She closed her eyes. She shuddered. Suddenly Cal Birdsong began to snore. There was a little puddle of blood under his face. The ambulance arrived. The cuffs were removed. The attendants handled him with less difficulty than I expected. Cindy got a sweater and her purse and rode along with the snoring gigantic drunk, after asking Jason to take care of things.
Jason leaned on the counter and said, "He was okay. You know? A nice guy up to about a year ago. I've worked here since they opened. He drank, but like anybody else. Then he started drinking more and more. Now it makes him crazy. She's really a very great person. It's really breaking her heart, you know?"
"Booze sneaks up on people."
"It's made him crazy. The things he yells at her."
"I heard some of them."
The part of his face not covered by the Jesus beard turned redder. "She's not like that at all. I don't know what it is with him."
"Where do they live?"
"Oh, right over there, in this end unit in the motel. They built the motel the same time as the marina, and leased it out, and in the lease they get to use the unit at this end, a little bigger than the others. Cal inherited some money and they bought this piece of waterfront and put up the marina and the motel. But they could lose it if it keeps up this way."

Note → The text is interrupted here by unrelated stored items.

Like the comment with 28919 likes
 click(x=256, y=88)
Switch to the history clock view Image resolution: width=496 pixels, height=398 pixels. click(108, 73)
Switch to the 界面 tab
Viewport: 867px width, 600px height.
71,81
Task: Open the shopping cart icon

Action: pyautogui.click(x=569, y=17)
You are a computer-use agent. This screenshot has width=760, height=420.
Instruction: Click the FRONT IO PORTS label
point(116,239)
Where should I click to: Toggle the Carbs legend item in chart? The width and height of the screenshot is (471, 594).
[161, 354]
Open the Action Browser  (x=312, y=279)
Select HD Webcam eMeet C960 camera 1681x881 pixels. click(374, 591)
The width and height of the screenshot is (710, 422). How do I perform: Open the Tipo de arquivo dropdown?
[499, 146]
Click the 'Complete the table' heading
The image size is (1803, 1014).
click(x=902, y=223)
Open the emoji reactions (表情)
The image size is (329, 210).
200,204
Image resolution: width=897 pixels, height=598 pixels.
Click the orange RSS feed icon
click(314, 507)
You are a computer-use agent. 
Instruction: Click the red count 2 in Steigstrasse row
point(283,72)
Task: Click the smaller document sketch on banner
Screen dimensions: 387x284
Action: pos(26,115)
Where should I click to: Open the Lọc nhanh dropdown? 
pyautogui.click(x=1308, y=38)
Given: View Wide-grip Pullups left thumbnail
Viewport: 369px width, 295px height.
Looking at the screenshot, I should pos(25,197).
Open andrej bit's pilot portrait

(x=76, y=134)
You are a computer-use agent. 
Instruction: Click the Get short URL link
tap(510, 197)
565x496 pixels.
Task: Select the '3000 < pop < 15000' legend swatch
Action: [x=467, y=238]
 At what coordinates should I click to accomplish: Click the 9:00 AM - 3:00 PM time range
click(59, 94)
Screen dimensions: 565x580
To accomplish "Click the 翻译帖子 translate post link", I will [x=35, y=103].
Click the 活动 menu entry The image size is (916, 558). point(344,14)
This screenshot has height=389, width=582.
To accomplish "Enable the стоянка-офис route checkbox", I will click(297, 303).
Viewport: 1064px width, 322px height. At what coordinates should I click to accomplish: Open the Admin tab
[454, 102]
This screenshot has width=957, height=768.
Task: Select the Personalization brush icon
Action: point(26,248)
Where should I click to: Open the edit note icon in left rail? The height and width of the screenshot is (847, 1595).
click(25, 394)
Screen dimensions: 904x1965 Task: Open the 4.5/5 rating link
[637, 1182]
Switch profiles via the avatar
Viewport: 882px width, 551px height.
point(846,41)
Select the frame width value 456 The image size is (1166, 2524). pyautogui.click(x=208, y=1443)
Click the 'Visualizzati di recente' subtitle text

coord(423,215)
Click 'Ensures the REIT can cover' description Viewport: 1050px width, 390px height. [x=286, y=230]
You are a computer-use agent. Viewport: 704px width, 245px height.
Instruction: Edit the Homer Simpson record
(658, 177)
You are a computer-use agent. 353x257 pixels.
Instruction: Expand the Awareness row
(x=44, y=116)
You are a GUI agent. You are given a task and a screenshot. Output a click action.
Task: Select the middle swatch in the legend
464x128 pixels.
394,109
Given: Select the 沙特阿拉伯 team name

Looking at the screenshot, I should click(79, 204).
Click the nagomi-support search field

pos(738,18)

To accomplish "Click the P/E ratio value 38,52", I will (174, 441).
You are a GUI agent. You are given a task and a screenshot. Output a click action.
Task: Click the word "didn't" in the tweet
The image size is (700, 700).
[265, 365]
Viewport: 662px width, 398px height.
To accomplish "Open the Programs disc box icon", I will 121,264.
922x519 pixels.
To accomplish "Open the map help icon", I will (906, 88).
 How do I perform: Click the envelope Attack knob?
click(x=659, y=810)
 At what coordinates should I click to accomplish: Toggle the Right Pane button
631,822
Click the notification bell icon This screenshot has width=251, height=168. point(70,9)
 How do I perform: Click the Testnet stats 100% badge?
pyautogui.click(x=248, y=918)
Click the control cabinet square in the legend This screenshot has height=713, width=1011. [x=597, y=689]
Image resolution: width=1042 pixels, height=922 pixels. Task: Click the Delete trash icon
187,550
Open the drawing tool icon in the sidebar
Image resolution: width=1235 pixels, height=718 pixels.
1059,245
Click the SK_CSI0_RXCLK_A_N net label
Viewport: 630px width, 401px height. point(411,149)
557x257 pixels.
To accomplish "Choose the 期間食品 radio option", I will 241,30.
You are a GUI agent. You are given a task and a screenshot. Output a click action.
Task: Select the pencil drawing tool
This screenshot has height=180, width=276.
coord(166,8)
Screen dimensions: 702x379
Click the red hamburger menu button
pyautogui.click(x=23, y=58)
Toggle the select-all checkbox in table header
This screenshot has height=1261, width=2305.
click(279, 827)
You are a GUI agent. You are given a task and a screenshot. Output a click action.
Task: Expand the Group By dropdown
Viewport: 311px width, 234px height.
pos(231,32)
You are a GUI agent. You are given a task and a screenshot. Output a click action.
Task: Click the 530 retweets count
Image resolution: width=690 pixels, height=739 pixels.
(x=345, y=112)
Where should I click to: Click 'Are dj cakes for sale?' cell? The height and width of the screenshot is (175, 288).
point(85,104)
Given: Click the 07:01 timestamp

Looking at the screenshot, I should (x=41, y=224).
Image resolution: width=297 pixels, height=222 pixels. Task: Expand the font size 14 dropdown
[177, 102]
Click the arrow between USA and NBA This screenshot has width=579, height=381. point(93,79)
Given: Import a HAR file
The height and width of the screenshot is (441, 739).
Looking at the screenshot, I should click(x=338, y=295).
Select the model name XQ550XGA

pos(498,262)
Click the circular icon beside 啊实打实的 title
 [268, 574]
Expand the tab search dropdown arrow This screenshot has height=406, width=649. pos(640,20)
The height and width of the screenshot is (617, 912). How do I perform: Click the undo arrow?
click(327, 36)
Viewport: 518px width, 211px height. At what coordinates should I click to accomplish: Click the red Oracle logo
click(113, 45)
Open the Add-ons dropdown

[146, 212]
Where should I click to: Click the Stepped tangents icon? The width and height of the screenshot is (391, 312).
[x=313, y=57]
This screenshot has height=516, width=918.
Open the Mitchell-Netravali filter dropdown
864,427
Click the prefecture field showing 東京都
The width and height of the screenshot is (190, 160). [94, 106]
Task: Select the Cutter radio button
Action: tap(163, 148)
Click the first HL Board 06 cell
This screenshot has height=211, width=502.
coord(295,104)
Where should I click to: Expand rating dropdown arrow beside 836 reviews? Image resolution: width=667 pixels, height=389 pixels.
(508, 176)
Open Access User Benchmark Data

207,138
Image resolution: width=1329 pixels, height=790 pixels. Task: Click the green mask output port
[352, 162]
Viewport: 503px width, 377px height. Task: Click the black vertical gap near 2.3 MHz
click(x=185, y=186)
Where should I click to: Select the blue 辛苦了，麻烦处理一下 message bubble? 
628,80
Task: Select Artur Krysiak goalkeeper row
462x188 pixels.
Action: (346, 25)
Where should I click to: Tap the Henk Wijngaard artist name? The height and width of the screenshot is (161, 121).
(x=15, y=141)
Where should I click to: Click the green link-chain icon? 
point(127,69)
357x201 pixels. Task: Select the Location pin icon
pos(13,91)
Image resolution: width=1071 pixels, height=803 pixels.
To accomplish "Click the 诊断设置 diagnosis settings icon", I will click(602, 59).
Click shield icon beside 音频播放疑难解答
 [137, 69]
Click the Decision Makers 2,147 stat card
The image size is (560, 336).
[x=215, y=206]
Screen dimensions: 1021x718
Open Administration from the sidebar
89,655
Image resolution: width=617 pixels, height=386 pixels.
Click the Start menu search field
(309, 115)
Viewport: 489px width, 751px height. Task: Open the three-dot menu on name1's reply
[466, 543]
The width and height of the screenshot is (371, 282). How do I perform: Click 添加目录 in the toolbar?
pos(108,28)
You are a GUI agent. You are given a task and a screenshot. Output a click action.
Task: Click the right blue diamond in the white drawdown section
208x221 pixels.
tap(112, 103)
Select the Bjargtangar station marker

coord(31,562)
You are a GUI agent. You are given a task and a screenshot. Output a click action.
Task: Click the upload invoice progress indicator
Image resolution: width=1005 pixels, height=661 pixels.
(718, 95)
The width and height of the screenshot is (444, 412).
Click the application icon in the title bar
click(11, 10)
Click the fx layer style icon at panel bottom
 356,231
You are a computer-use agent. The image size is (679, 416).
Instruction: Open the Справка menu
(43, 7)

He went and got a mop and a pail and swabbed up the blood. While he was at it he mopped the rest of the floor. A good man.
I stepped around the wet parts and went back to the Flush. Meyer was annoyed. Where had I been? What had happened to my forehead? What were we going to do about lunch?
I told him how I'd happened to meet the Birdsongs. Lovely couple.
When we went to get a car a
nd get lunch, I saw a different fellow in the office. This one was beardless and smaller and rounder, but just as muscular.
"Jason here?"
"He went to lunch. Can I help you?"
"I'm McGee. We're in Slip Sixty."
"Oh, sure. We talked on the phone. I'm Oliver Tarbeck. I understand you and Cal went around and around."
"Sort of. If I can get a rental car, where should I park it?"
"In that row over there where it says Marina Only. If it's full, come here to the office and we'll work something out."
"Place to eat?"
"A block to the left, on this side. Gil's Kitchen. It's okay for lunch."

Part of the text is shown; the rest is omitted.